Ant-Man and The Wasp: Quantumania(2/16/2023)

In the trailer for the new Ant-Man movie there’s a joke in which the titular hero is in a coffee shop and the owner recognizes him and thanks him for being a hero… and then proceeds to misidentify him as Spider-Man.  This is perhaps a rather telling joke because Ant-Man has plainly always been something of a second tier Marvel character despite his status as an O.G. Avenger.  And by extension the Ant-Man movies are among the least beloved solo hero movies of the first three phases of the MCU, and I don’t think I’m alone in that opinion.  The first two movies are the twenty fourth and twenty second highest grossing entries of the franchise, above only some of the earliest movies from before the whole endevour snowballed and a couple of last year’s pandemic affected releases like Eternals.  That first Ant-Man in particular dropped at a point where the MCU was in a bit of a rut and also it kind of lives in the shadow of the “what could have been” scenario had Edgar Wright been allowed to make his version of the film.  Things did improve for the sequel, Ant-Man and The Wasp, however.  That was probably among the shallowest and most frivolous entries of the MCU (which is saying something) but it had a great car chase in the middle of it and a fun set of villains and was just generally a great example of MCU entertainment.  They seem to have taken a bit of a different approach with the new third entry however, as it seems to be advertised as something of a turning point that will formally introduce non-Disney+ viewers to the main nemesis of the next two phases, making this a bit more high stakes than the last two movies in the series.

Ant-Man and The Wasp: Quantumania begins several years after the events of Avengers: Endgame and Scott Lang (Paul Rudd) seems to have rested on his laurels a bit rather than actively pursuing super hero duties.  He’s written a memoir called “Look Out for the Little Guy” and spends his days promoting it but his (thanks to “the snap” now teenage) daughter Cassie (Kathryn Newton) is a bit more reckless and has recently been arrested while participating in a protest at a homeless encampment.  Additionally she’s been doing some experiments on the quantum realm and has been trying to map it out by sending signals directly into it, but once she tells Janet van Dyne (Michelle Pfeiffer) about this she’s shocked and implores her to stop, but it’s too late.  The machine starts acting strangely and suddenly sucks all five of the people in the room into a portal stranding them in the quantum realm in two separate locations.  Hank Pym (Michael Dougless), Hope (Evangeline Lilly), and Janet find themselves off in one region while Scott and Cassie are elsewere, and to the surprise of everyone but Janet they start running into people who’ve been living in the realm, revealing that it’s much more complicated than we previously thought.  However, they also come to learn that this realm is also home to Kang the Conqueror (Jonathan Majors) a super villain who Janet seems to have encountered previously.

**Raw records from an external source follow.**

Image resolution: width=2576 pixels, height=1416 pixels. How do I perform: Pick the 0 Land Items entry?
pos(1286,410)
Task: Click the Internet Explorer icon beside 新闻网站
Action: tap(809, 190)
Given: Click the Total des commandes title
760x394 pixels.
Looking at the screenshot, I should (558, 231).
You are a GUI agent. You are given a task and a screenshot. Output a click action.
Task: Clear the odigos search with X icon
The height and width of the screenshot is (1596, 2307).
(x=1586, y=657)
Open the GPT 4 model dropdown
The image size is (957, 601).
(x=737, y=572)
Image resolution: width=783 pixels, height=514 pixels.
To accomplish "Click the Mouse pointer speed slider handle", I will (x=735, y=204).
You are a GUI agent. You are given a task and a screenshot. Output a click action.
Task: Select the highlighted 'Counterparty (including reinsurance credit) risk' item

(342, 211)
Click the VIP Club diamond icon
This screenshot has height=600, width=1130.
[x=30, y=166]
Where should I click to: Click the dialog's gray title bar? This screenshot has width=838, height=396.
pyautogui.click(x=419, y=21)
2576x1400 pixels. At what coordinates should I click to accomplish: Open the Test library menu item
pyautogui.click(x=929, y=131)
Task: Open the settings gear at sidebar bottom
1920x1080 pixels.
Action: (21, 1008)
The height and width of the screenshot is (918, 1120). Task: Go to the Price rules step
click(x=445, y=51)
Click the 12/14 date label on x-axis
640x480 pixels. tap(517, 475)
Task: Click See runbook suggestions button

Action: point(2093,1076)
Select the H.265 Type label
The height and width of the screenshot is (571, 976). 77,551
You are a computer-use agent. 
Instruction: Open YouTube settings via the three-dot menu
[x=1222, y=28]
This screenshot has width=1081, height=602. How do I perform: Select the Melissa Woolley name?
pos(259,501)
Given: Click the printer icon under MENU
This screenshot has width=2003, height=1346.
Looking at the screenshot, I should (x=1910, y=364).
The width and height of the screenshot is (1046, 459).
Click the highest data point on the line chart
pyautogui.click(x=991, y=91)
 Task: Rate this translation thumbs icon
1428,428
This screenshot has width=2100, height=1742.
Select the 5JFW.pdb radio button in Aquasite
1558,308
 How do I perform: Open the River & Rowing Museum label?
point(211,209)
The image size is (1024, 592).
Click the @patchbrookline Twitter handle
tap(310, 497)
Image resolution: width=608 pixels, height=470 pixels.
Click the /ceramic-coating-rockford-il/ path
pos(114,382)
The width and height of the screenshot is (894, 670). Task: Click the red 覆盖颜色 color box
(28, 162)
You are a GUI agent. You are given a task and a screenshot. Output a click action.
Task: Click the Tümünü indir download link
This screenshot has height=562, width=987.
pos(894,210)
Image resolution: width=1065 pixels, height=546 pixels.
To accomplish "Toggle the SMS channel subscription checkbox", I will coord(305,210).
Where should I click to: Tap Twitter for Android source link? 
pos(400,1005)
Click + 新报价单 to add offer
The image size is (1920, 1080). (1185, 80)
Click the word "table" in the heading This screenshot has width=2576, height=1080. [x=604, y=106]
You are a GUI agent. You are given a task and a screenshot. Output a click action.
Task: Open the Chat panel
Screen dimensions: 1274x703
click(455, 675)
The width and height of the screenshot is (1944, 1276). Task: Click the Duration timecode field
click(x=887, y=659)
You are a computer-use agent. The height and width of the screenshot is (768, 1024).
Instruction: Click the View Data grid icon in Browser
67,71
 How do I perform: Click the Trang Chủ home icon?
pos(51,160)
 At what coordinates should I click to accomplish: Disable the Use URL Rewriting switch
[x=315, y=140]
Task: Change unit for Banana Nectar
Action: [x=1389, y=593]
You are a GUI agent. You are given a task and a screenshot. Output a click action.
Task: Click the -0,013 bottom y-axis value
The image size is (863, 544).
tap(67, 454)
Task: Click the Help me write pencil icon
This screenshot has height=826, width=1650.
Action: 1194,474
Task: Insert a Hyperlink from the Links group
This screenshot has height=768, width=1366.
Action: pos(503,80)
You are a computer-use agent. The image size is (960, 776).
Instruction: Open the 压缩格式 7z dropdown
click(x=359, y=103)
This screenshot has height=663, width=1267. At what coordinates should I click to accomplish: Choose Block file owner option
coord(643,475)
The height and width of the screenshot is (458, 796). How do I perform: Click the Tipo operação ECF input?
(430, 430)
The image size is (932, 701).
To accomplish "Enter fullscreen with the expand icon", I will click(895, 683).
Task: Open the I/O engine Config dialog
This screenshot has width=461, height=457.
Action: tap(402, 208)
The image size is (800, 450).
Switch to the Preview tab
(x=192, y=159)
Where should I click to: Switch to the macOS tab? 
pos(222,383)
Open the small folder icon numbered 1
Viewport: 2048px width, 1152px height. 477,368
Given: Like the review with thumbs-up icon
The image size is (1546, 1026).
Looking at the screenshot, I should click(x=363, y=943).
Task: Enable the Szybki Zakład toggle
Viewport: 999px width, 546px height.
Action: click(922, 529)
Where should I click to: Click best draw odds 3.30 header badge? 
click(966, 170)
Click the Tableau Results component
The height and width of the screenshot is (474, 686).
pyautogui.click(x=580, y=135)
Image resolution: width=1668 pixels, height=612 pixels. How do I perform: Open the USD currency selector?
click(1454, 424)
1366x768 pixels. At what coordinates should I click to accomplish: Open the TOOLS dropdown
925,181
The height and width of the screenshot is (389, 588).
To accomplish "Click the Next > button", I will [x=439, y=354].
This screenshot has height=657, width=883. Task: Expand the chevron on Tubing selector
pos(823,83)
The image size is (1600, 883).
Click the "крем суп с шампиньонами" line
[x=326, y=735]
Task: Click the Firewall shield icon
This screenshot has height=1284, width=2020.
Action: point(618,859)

You may have picked up on it in that plot description but this movie is kind of filled to the brim with a bunch of convoluted pseudoscience about realms and dimensions, which would be okay with me if there was a followable internal logic to it but there kind of isn’t, it really kind of feels like they’re making it up as they go.  That’s a problem because these kinds of things are starting to dominate the MCU more broadly going forward with a concept that involves both a multiverse, time travel, space travel, magic, religious afterlives, and this quantum realm all intersecting in ways that may or may not make a lot of sense.  And if someone like me who’re really earnestly trying to follow all this and put it together is confused by it I can’t imagine how the “normies” are going to take it.  That having been said, I do think this may be the kind of thing that people “turning their brains off at the door” may find less troubling as they just let themselves go along with the ride.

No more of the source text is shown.